Safety issues being imposed make getting P.A more difficult, yet in places where there is no money for P.A neither the nurses or trade unions worry about our safety.

Germany

Trade unions do not take us into account but just the men and women who provide P.A. Service providers should be made to work closely with the principles of I.L.

IN Sweden the trade unions began as enemies in Sweden, they turned the clock back 100 years, they said we exploited assistants Now unions are invaluable allies.

England

Trade unions not a problem but local authorities say who we can employ as P.A.s they do not want us to employ those who they see as not properly qualified, training and qualifications are being used as a barrier.

What can we do? ENIL could put together a set of guidelines including skills, training and qualifications for P.A.s

  1. Individual level

How do we influence the quality of services? How to we set standards for employing/using P.As? How do we learn to be the boss?

How do we see the self as a person? How do we identify our needs? How do we organise relationships with P.As?

Should we have peer support at the local level? Should we start training for those that need P.A.s Should we become trainers? Should ENIL develop materials?

No responses

We are too used to seeing ourselves in the role of victim, easy to criticise governments, call for lobbying, criticise legislation- but we forget ourselves and what we need.

In Sweden we have peer support- can you deal with all the problems that come up with unions, with P.A.s? It is a big step to speak for ourselves, to take the freedom, to take the responsibility, to develop empowerment among ourselves.

Do we need a peer support program from ENIL?

There is too much emphasis on training P.As not enough emphasis on leaders who are making the biggest steps of their lives. Disabled people are seen as objects need to move emphasis from P.A to the need to train ourselves, but it is difficult- we need to be managers of our own lives.

Workshop 3The Right to Live Independently in the Community”

Chair: John Evans (ENIL/ECCL),

Birgitta Tullberg and Cecilia Blanck (JAG)

Rapporteur: Ines Bulić

Participants from Sweden, UK, Croatia, Bulgaria, Norway, Austria, Ireland, Slovenia, Italy

John Evans introduces the topic

JAG

-No reason for pwd to live in group homes – everyone has the right to live in the community

-JAG’s work – pwd live with their own assistants

-Support provided for managing and supervising the assistants

-No need for expensive group homes – only stronger support needed

-No one needs to live in an institution

-[Slideshow with people living in the community w/ intellectual disabilities and other impairments]
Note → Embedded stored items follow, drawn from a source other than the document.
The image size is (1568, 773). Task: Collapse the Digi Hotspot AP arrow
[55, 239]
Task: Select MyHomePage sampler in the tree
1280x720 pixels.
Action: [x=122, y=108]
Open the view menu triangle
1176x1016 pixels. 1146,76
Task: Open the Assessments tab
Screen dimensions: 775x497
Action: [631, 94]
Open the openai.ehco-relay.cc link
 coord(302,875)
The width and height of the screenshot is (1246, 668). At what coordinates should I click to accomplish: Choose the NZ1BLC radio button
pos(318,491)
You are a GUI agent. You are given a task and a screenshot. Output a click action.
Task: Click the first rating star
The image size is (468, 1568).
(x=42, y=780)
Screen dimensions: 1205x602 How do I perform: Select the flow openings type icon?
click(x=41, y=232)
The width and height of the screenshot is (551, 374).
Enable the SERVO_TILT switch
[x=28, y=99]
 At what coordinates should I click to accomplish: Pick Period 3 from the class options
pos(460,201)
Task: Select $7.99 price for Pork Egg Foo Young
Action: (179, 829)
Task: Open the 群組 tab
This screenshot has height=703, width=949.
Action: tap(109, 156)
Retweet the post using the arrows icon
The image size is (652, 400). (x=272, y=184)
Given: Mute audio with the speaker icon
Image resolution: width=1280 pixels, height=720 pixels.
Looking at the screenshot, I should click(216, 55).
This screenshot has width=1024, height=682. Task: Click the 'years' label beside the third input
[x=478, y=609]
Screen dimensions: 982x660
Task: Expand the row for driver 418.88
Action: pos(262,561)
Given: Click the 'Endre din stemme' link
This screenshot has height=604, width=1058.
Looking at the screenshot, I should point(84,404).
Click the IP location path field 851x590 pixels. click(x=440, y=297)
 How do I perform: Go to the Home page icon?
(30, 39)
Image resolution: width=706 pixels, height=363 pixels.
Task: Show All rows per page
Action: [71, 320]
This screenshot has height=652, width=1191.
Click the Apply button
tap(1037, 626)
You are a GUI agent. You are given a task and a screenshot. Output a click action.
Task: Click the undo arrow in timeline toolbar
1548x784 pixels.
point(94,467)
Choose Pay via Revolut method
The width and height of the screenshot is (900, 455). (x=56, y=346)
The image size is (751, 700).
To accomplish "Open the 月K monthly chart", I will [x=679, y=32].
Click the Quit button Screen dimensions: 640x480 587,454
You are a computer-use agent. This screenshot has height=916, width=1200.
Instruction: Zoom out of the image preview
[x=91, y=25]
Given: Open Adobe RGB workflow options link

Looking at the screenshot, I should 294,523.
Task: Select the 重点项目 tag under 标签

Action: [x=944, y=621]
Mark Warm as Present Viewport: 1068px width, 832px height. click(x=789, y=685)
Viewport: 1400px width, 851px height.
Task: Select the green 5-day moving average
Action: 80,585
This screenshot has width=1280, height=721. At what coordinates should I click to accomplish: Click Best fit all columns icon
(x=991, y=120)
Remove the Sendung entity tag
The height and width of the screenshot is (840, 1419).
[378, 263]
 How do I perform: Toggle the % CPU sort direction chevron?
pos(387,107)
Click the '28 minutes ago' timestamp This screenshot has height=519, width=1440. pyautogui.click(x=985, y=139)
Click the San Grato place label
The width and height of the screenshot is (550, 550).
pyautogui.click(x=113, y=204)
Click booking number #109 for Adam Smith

Ines Bulic presentation – see PowerPoint

Questions to JAG –

-What is the role of the service guarantor?

-Answer: to supervise the work of the PA (admin support – how to organise the PA etc)

Discussion

-Slovenia – no reflection of ratification of CRPD in reality

-Group homes – called centres for IL

-Nurses/carers – called Pas

-1st thing to be discussed after ratification – what is IL?

-Also translation problems – problems of interpretation of A.19

-One of the problems is that there is no deadline for implementation of CRPD – suggestion to set up a date for implementation

-In Croatia, pwd with have no right to PA – only physically impaired and only for 4 hours per day

-Q: How to secure PA for people with intellectual disabilities?

-One of the ways is by using self-advocacy

-Example of Italy – there are laws, but no implementation

-Resistance coming from public administration and social services

-They decide for disabled people, without talking to them

-Another problem is that a lot of pwd don’t ask for their rights

-Germany – translation of CRPD done without pwd

-They use their shadow translation

-Using the CRPD to get nation-wide PA

-Ireland – 2 issues

-Parents being paid as carers – seen as PA

-New institutions called nursing homes – people under 65 end up there

-Q: when will the reporting start on the CRPD and how can one participate?